Feeling overwhelmed triggers our coping mechanism.
And choosing to do nothing (or postpone the decision) is just one of its outputs.
We want our decisions to make us feel good today and improve our satisfaction tomorrow. Anything less is a compromise.
Coping isn’t avoiding making a decision.
It’s deciding to minimise mental and emotional strain.
And you can minimise that strain for yourself, your colleagues, and your customers by thinking ahead and asking these questions:
What’s at stake? (Money, reputation, safety, etc.)
Are they more likely to end with a positive or a negative outcome?
How do they expect to feel after making the decision? (Good or bad)
Are they going to get the blame or credit for the decision?
🤖 What you need to know about CBDCs.
Crypto bros on TikTok will have you believe that the future of finance is decentralised.
But let’s pause for a minute.
Next year, China is introducing its official Central Bank Digital Currency.
Centralised digital coins and blockchain can bring financial services to millions of people who haven’t or couldn’t use basic banking services before.
But unlike Bitcoin or Etherium, a CBDC isn’t decentralised.
As Forrester explains:
“In countries that adopt a two-tier CBDC operating model where central banks sit on the top layer to manage the issuance and withdrawal of CBDC while banks sit on the second layer to manage the circulation and maintenance of the CBDC, banks will still play an important role in the circulation and operation of CBDCs together with the central bank. When it comes to CBDC risk management, responsibility is likely to shift from banks to central banks since the latter now have better visibility into cash flow.”
Their advice is to start considering “how to embed CBDC into your products and services to provide excellent CX is the key to maximising its value.”
👩🔬 GenZ turns to social media for brand discovery more than search engines.
So far, search engines, whether Google or Amazon, are where the digital path to purchase usually starts.
But since TikTok, that balance has been shifting.
According to recent research by GWI, the power of search engines as a brand discovery tool has declined by 7% since Q2 2020.
💡Amazon taught the world how to shop fast. Now Chinese e-com giants are optimising it.
Let me say it out loud: Fast fashion is bad for the planet, and its consumerism at its worse.
But that doesn’t stop us from shopping and businesses from innovating new ways to produce more waste faster.
Last year Shien, a fashion retailer from China, became the top-ranking app in 50 countries and the second most popular fashion website in the world.
Their sales jumped by 250%, and the company accounted for 28% of all fast fashion sales in the US.
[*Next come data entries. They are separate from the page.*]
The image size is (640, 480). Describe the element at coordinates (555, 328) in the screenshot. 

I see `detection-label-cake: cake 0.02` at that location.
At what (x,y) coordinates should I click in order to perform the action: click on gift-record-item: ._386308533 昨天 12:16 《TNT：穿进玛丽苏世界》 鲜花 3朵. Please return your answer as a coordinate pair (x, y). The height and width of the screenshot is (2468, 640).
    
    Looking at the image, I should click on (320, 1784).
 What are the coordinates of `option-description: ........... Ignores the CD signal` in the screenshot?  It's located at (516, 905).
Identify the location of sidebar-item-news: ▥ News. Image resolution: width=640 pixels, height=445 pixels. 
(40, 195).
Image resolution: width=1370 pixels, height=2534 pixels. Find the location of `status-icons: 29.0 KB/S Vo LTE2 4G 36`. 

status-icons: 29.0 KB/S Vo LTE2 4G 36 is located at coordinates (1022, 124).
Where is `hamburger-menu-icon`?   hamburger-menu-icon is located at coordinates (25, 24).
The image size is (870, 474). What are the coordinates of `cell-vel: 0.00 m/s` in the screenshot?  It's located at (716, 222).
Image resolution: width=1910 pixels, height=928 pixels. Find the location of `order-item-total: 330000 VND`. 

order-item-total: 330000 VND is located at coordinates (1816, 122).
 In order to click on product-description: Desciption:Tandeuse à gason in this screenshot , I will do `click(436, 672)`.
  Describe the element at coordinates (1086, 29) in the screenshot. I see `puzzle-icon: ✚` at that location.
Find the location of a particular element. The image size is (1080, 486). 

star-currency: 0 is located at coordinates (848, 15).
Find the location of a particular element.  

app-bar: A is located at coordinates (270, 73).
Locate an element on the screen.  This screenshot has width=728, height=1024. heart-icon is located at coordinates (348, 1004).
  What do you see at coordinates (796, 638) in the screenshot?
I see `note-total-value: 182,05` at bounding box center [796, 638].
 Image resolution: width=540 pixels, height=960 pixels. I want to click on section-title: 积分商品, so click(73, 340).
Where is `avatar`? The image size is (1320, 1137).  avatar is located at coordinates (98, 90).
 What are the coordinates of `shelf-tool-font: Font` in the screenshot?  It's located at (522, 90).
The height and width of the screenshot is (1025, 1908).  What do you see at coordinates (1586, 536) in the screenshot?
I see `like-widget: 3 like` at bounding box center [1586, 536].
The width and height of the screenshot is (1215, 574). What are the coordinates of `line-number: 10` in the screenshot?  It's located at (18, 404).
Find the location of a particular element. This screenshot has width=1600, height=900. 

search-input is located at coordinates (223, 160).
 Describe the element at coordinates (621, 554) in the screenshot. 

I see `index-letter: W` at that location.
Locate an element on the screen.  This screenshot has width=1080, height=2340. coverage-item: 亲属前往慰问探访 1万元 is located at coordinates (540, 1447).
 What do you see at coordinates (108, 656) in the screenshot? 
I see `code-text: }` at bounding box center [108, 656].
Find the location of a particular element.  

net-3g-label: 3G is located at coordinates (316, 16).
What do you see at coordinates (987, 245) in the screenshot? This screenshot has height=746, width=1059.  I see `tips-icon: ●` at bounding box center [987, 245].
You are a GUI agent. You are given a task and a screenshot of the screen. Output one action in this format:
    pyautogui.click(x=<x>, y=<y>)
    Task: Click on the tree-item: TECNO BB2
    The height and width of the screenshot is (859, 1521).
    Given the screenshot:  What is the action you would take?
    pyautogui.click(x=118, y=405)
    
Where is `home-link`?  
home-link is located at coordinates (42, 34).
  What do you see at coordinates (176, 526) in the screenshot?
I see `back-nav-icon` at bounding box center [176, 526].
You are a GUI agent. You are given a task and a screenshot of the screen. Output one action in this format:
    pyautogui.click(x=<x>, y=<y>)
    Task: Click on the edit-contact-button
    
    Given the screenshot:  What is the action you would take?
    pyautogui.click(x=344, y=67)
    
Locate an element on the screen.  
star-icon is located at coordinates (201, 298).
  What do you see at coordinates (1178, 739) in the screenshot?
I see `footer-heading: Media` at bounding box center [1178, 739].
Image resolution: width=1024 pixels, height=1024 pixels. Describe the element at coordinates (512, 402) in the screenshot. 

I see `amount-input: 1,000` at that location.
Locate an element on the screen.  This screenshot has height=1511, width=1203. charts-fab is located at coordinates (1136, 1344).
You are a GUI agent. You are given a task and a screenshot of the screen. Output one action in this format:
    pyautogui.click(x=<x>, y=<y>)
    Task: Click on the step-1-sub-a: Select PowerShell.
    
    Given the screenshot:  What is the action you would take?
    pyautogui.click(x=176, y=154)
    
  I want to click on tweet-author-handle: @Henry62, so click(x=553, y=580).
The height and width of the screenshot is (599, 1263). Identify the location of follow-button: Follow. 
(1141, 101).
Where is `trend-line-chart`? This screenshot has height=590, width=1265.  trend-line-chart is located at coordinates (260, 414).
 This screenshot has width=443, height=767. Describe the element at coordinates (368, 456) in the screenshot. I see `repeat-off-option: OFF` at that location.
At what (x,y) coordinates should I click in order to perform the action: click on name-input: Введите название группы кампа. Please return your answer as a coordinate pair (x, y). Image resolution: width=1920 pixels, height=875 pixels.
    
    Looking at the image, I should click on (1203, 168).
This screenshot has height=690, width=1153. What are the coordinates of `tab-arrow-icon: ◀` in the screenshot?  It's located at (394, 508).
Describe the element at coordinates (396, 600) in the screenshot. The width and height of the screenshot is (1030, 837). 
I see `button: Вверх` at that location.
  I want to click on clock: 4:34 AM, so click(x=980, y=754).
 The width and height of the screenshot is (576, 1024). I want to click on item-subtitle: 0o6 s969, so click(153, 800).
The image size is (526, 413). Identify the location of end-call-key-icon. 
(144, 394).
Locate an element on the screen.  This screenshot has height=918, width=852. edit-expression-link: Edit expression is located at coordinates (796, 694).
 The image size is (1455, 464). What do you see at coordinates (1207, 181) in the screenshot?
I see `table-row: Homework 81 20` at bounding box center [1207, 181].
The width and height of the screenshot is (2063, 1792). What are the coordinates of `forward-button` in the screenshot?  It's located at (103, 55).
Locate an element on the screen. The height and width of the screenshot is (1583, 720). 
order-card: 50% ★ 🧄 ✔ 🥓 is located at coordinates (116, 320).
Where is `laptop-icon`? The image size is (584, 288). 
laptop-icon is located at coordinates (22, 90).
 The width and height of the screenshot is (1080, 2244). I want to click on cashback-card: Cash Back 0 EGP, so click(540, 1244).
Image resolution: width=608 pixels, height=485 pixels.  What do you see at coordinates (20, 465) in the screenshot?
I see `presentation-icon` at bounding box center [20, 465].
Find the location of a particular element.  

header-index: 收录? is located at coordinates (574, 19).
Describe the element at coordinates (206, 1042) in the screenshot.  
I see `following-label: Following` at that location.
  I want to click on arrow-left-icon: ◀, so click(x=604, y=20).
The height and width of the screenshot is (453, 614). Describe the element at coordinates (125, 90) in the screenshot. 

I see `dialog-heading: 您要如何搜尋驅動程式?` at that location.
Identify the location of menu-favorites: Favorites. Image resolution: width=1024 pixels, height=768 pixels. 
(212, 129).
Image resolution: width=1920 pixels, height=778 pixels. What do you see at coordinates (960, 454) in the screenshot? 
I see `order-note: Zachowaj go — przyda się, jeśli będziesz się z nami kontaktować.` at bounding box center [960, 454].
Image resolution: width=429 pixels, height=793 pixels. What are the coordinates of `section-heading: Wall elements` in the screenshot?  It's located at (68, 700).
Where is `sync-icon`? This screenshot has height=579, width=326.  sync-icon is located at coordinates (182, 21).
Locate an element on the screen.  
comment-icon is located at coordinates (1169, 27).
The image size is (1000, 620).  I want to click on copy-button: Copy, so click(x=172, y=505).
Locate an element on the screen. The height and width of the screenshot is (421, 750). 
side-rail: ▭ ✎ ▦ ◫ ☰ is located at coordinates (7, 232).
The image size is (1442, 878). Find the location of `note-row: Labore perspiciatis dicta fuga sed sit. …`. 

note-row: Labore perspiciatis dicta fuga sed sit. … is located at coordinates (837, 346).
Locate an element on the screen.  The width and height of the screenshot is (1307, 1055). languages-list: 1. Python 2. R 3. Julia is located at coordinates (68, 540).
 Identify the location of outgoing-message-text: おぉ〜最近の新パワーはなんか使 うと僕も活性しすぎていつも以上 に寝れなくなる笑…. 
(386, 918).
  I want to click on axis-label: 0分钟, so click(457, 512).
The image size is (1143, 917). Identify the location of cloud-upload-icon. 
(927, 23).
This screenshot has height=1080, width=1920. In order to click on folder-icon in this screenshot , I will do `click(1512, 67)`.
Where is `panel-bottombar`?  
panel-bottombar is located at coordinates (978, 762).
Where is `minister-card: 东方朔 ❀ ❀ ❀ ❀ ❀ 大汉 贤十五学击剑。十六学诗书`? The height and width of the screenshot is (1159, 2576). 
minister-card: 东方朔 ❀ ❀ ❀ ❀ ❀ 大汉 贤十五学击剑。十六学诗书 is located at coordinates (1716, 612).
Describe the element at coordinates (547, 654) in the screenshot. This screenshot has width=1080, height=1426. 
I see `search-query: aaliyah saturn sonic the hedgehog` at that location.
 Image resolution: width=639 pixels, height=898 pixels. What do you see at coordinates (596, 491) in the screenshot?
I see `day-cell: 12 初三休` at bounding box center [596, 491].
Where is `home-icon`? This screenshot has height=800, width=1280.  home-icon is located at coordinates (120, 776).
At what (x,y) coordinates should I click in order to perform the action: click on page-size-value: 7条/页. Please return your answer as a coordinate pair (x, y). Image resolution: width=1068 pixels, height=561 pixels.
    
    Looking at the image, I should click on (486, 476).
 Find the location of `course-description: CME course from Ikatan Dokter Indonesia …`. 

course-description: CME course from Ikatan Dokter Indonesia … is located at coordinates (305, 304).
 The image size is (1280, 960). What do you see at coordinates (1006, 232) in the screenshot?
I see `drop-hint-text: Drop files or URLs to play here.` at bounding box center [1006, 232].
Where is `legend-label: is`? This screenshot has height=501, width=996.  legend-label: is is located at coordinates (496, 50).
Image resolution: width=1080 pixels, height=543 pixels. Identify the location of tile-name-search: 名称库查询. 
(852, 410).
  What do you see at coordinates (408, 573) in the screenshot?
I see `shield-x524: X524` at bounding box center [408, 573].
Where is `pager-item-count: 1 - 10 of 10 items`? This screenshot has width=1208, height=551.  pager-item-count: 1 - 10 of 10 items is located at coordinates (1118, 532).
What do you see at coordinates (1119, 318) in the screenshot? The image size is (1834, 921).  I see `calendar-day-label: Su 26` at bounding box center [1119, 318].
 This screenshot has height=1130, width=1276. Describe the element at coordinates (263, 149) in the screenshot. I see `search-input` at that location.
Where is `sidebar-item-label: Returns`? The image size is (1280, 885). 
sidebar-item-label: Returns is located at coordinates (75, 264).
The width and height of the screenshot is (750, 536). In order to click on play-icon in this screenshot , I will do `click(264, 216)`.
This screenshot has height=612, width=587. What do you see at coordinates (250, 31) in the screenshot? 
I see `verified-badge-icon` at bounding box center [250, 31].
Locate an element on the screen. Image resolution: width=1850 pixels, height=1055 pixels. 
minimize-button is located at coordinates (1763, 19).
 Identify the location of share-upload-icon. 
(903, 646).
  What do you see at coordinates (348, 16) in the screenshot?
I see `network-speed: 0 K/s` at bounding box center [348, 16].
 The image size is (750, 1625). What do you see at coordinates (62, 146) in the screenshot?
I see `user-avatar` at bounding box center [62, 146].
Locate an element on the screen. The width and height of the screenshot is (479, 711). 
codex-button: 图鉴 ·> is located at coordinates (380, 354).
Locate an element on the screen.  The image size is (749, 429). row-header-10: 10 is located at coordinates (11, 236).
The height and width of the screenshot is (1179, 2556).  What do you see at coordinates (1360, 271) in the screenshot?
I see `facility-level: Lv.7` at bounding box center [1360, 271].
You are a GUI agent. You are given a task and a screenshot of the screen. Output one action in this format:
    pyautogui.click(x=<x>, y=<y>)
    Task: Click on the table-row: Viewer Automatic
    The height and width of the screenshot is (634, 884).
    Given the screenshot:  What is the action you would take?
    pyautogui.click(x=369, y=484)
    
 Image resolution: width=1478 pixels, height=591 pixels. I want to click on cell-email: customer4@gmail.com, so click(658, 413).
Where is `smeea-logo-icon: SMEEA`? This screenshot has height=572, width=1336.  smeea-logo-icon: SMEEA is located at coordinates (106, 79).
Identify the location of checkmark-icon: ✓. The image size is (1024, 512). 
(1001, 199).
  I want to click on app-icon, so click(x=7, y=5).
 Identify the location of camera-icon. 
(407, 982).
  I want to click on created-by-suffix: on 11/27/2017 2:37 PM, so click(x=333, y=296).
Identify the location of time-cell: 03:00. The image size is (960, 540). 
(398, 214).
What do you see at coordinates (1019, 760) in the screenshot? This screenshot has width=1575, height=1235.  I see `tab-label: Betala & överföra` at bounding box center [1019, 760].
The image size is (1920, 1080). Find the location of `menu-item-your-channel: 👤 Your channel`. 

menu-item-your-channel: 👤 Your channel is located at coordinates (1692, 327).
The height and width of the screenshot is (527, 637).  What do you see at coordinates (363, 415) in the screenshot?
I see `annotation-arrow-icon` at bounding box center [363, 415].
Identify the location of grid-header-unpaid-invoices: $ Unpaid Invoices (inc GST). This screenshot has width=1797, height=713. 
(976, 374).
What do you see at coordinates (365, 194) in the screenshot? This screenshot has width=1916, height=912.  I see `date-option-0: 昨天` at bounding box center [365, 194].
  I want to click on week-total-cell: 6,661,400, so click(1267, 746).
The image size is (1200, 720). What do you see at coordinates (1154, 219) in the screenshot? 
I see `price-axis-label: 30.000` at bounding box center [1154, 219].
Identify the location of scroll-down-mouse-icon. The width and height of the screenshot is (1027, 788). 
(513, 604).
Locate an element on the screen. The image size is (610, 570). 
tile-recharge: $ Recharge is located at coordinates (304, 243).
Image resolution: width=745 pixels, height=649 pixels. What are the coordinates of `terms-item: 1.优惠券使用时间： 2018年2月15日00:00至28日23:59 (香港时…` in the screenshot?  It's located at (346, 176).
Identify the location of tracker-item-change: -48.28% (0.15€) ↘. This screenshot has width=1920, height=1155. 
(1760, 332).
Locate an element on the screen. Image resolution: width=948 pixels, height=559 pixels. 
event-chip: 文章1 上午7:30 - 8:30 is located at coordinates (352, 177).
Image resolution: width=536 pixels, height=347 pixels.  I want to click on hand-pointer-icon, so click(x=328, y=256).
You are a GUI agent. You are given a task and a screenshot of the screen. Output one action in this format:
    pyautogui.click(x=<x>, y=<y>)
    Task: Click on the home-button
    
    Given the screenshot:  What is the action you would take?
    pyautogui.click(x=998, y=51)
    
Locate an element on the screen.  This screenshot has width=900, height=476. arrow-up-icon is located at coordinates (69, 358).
As the Guardian analysis explains: (I added the emphasis)
At the heart of these issues is Shein’s aggressive business model. Comparisons to fast-fashion giants such as H&M miss the point: it’s more like Amazon, operating a sprawling online marketplace that brings together about 6,000 Chinese clothing factories. It unites them with proprietary internal management software that collects near-instant feedback about which items are hits or misses, which allows Shein to order new inventory virtually on demand. Designs are commissioned through the software – some original, others picked from the factories’ existing products. A polished advertising operation is layered over the top, run from Shein’s head offices in Guangzhou.
The lesson here isn’t to start your very own fast-fashion planet buster.
But Shein says it better than I can: E-commerce has changed for better or worse (the latter in this case). And Amazon is no longer the only, or even the best, benchmark out there.
Have a great week! And see you in January.